# Reel maintenance



## Chipsfishing (Apr 23, 2013)

Been using a couple of inexpensive rod and reels this year with no problems, I rinse them off with fresh water after every trip. This morning I get out there and I notice one reel is difficult to turn, and after screwing around with it the handle breaks off. Then I notice the drag on the other reel is not working correctly. So how often should I break down reels and give a good cleaning and lubing? And/or spend the extra bucks to get some better quality equipment.


----------



## BlackJeep (Jun 13, 2010)

You have to get in even the good reels every now and then as well. I try to do it every 3-4 months, but I fish a lot and fish out of a kayak. Dunking a reel in the water is not good. If its not waterproof, the saltwater will turn grease into kind of a semi-crusty mess. Definitely take apart and clean any reel that gets dunked before that happens.

My advice, buy the best gear you can afford and stay on top of the maintenance.


----------



## MrFish (Aug 21, 2009)

You'll need to clean and lube the expensive reels too. Just get in the habit of breaking them down and cleaning the piss out of them. Get you a big tub of Cal's and go to town.


----------



## Chipsfishing (Apr 23, 2013)

I remember one of them getting dunked and all I did was rinse it off after. Lesson learned! I've got some work to do, thanks. Any recommendations for surf reels that won't break the money bank?


----------



## Pompano Joe (Jan 28, 2009)

I often recommend the Penn 550 SSg for surf fishing, or the New SSV if you want to take it to the next level.


----------



## rfh21 (May 17, 2012)

I don't get offshore much so those big Penns normally don't get it as often but my inshore reels I clean every two months or so. If they get dunked, as soon as I possibly can. I personally feel the factories over grease the reel which is what really ends up ruining them. So I keep the grease low and oil a lot. Has worked well for me


----------



## bigtallluke (Jul 14, 2012)

Pompano Joe said:


> I often recommend the Penn 550 SSg for surf fishing, or the New SSV if you want to take it to the next level.
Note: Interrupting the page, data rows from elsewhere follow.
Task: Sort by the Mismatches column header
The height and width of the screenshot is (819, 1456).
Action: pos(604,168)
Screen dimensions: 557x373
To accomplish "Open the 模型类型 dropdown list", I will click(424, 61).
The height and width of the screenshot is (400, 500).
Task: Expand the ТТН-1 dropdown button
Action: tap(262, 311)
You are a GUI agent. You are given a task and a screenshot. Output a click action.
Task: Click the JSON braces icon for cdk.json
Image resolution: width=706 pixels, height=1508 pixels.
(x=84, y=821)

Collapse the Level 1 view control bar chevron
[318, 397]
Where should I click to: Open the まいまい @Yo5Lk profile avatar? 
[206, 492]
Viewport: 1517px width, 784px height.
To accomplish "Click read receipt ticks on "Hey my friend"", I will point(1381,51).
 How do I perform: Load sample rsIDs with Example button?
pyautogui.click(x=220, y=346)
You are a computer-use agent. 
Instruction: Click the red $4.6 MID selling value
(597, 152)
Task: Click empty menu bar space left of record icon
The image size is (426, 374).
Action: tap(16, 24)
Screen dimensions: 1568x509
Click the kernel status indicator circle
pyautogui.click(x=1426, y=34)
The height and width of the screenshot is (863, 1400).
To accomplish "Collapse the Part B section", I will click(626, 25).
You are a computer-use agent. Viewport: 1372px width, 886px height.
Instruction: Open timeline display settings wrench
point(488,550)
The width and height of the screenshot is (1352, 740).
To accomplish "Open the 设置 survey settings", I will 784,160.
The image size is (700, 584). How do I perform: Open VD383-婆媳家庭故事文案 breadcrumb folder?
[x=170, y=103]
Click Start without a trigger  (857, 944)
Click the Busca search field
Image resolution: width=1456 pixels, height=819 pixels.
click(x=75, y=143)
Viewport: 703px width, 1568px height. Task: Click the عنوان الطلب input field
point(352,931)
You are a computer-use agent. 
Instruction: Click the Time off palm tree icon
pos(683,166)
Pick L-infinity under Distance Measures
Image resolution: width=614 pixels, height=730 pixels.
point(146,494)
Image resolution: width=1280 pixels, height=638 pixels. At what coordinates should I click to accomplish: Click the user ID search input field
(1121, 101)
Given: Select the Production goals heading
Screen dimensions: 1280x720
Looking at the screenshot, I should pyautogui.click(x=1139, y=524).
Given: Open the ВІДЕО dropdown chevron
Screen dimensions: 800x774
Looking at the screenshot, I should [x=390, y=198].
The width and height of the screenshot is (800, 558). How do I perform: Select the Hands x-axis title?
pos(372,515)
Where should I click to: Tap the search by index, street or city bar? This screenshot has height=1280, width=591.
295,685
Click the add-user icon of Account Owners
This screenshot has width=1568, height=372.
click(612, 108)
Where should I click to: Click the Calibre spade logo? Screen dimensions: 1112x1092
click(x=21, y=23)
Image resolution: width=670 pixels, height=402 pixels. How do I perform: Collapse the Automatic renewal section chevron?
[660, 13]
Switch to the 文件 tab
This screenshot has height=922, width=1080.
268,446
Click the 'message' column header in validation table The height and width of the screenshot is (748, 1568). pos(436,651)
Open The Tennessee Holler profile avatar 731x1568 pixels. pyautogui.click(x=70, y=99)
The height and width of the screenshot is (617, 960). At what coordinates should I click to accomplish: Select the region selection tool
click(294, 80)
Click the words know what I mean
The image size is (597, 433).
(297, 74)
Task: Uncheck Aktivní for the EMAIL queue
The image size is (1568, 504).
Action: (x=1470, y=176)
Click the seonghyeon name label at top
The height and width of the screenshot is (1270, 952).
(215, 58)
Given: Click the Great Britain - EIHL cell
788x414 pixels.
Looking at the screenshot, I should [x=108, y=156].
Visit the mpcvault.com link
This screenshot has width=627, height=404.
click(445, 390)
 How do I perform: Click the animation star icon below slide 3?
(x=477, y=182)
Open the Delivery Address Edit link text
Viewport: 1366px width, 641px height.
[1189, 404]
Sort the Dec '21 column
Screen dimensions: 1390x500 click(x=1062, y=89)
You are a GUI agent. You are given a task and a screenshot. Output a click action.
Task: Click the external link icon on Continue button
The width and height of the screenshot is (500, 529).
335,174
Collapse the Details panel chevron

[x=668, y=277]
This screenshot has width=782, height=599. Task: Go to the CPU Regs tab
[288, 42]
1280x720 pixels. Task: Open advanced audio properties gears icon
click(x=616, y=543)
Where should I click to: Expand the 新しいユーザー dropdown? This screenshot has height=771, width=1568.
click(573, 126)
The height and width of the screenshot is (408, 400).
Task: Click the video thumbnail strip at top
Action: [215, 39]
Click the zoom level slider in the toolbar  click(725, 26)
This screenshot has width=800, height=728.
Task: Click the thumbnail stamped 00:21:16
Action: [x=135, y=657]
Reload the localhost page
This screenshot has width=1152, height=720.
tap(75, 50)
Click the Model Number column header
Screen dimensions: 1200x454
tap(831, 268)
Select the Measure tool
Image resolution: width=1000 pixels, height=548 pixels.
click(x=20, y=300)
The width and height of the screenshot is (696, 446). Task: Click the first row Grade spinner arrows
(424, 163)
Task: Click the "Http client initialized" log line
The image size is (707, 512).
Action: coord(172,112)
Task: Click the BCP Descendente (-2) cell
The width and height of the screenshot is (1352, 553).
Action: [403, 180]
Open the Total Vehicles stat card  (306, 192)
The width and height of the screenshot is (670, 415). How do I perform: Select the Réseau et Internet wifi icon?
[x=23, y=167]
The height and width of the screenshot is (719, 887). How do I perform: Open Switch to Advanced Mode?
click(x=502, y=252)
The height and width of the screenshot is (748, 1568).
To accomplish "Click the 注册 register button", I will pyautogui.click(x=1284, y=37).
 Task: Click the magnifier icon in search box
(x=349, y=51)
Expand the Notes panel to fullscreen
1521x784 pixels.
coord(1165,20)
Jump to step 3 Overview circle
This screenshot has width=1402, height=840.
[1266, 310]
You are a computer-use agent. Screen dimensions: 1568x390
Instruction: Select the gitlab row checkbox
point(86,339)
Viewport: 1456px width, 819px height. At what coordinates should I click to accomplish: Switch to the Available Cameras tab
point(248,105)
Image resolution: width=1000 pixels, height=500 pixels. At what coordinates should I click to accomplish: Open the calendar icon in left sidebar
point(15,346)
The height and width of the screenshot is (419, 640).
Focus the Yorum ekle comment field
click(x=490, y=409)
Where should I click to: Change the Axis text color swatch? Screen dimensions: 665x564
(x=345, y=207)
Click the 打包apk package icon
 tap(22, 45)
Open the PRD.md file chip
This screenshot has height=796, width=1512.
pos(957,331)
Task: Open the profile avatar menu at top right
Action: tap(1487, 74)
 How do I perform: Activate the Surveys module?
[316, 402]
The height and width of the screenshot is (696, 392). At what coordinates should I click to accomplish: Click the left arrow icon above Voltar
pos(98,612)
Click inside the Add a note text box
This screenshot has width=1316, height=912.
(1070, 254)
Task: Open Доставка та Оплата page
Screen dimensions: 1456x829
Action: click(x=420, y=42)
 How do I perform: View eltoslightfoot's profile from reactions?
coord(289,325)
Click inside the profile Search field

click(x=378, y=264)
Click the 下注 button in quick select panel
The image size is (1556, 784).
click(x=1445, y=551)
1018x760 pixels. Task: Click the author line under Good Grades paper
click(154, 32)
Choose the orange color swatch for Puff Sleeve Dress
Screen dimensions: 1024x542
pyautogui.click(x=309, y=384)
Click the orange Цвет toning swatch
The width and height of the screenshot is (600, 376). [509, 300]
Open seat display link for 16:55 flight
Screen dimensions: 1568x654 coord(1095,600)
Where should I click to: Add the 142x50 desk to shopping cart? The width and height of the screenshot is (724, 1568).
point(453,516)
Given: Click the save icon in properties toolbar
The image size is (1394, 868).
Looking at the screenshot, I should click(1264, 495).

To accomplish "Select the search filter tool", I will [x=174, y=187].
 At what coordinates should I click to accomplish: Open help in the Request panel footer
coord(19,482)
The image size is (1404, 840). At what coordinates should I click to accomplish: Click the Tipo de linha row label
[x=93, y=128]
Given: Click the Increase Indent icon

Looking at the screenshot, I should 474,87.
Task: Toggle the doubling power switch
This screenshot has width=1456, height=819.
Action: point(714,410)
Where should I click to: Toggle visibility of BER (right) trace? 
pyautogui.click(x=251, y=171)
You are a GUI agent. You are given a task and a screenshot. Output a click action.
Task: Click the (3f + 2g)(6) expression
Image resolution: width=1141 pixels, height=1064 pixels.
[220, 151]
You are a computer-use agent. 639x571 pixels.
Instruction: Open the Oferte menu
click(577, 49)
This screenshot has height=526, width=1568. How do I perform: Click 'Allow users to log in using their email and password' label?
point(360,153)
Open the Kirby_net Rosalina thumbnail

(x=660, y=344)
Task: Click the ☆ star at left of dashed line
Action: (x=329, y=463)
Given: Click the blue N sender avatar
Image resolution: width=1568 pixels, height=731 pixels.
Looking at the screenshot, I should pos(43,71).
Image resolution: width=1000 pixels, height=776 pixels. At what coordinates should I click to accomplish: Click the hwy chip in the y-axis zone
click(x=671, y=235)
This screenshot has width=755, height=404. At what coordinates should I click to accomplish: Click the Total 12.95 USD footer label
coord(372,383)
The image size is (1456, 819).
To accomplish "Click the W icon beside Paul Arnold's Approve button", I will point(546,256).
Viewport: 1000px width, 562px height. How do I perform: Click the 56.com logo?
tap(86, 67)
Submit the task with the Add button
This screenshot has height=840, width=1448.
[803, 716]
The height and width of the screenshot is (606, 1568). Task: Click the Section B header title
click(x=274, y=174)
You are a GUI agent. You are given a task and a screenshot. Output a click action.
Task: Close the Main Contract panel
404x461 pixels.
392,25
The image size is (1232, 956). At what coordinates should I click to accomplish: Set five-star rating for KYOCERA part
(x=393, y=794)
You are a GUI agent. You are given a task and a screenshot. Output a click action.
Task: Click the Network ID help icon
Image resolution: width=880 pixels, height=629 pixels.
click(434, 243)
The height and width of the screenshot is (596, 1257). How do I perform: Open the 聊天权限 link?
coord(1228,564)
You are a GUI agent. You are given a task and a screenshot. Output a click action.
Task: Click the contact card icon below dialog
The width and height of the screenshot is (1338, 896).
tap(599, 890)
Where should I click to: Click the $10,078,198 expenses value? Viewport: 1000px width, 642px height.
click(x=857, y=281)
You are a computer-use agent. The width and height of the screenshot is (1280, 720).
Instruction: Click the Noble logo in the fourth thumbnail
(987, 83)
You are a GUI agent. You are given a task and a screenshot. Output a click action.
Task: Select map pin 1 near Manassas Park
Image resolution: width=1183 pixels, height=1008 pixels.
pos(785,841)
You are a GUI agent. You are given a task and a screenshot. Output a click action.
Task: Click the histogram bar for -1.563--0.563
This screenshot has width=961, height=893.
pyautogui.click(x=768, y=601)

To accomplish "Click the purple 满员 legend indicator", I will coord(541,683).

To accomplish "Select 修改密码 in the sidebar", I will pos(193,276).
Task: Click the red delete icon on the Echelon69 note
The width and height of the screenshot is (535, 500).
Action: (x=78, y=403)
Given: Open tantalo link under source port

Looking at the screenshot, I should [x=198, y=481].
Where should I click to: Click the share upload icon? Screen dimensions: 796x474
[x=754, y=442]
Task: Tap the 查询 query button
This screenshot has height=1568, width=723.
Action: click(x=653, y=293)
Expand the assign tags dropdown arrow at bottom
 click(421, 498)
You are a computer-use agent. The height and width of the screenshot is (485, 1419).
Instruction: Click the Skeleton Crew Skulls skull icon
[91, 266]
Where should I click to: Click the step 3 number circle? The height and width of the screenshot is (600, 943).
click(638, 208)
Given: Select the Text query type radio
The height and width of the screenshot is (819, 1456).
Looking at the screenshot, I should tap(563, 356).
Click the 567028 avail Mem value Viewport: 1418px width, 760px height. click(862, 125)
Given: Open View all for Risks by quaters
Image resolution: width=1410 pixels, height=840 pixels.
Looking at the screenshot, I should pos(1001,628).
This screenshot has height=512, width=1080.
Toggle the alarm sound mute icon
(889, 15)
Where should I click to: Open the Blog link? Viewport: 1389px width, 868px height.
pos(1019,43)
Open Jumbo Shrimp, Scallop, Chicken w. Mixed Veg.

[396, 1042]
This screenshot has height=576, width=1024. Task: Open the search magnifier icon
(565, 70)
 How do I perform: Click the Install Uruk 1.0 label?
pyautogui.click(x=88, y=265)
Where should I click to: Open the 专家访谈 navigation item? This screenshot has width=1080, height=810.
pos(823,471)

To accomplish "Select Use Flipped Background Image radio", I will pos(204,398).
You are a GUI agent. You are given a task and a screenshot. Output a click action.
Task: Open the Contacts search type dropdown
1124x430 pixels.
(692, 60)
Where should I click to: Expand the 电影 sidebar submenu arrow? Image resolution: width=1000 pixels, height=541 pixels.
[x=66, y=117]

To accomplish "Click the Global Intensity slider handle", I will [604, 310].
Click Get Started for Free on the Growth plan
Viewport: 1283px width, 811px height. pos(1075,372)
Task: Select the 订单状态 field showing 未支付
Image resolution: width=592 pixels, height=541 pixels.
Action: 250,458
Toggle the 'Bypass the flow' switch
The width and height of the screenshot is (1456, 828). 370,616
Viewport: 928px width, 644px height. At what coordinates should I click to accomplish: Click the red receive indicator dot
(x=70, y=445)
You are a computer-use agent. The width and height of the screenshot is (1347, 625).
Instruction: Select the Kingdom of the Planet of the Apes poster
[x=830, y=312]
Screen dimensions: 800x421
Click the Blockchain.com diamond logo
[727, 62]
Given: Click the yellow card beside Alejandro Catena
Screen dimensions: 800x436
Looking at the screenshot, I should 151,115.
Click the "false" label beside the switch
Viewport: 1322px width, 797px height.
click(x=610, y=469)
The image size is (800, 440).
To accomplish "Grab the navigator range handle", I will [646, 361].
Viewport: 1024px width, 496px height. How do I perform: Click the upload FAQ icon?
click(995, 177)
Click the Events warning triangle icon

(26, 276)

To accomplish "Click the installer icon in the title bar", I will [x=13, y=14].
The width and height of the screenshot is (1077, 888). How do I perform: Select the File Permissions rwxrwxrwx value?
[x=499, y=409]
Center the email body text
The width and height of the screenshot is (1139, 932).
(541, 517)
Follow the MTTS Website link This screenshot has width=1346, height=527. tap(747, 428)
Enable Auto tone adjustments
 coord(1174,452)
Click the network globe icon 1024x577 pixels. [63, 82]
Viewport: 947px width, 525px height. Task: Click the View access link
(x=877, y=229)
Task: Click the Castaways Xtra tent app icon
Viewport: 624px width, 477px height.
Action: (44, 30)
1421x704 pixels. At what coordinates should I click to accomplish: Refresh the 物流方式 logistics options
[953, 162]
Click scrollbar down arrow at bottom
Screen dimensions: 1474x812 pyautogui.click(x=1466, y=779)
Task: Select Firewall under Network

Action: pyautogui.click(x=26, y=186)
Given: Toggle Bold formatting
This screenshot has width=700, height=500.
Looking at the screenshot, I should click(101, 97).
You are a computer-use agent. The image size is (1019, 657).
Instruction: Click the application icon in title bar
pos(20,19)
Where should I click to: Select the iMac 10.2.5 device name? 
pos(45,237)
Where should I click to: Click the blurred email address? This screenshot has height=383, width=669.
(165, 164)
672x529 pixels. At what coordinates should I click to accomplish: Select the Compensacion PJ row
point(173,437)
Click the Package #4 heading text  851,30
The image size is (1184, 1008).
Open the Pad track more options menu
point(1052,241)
I absolutely love my Penn 550 ssg. I would highly reccomend one of those as well.... very smooth reel, and they are tough. I have a Penn 6000 ss that I like also, but it doesnt hold a candle to the 550 ssg. The 550 is my "go to" rod if im only going to put one line in the water. 
Check craigslist and pawn shops to save a little cash if you can settle for something used... there are some great deals sometimes!


----------



## almo100 (Mar 1, 2013)

Half Hitch will get them done for $25 per reel. Worth it to me especially if they are pricey ones.


----------



## Chipsfishing (Apr 23, 2013)

Thanks for the info on reels. Looking for one this week.


----------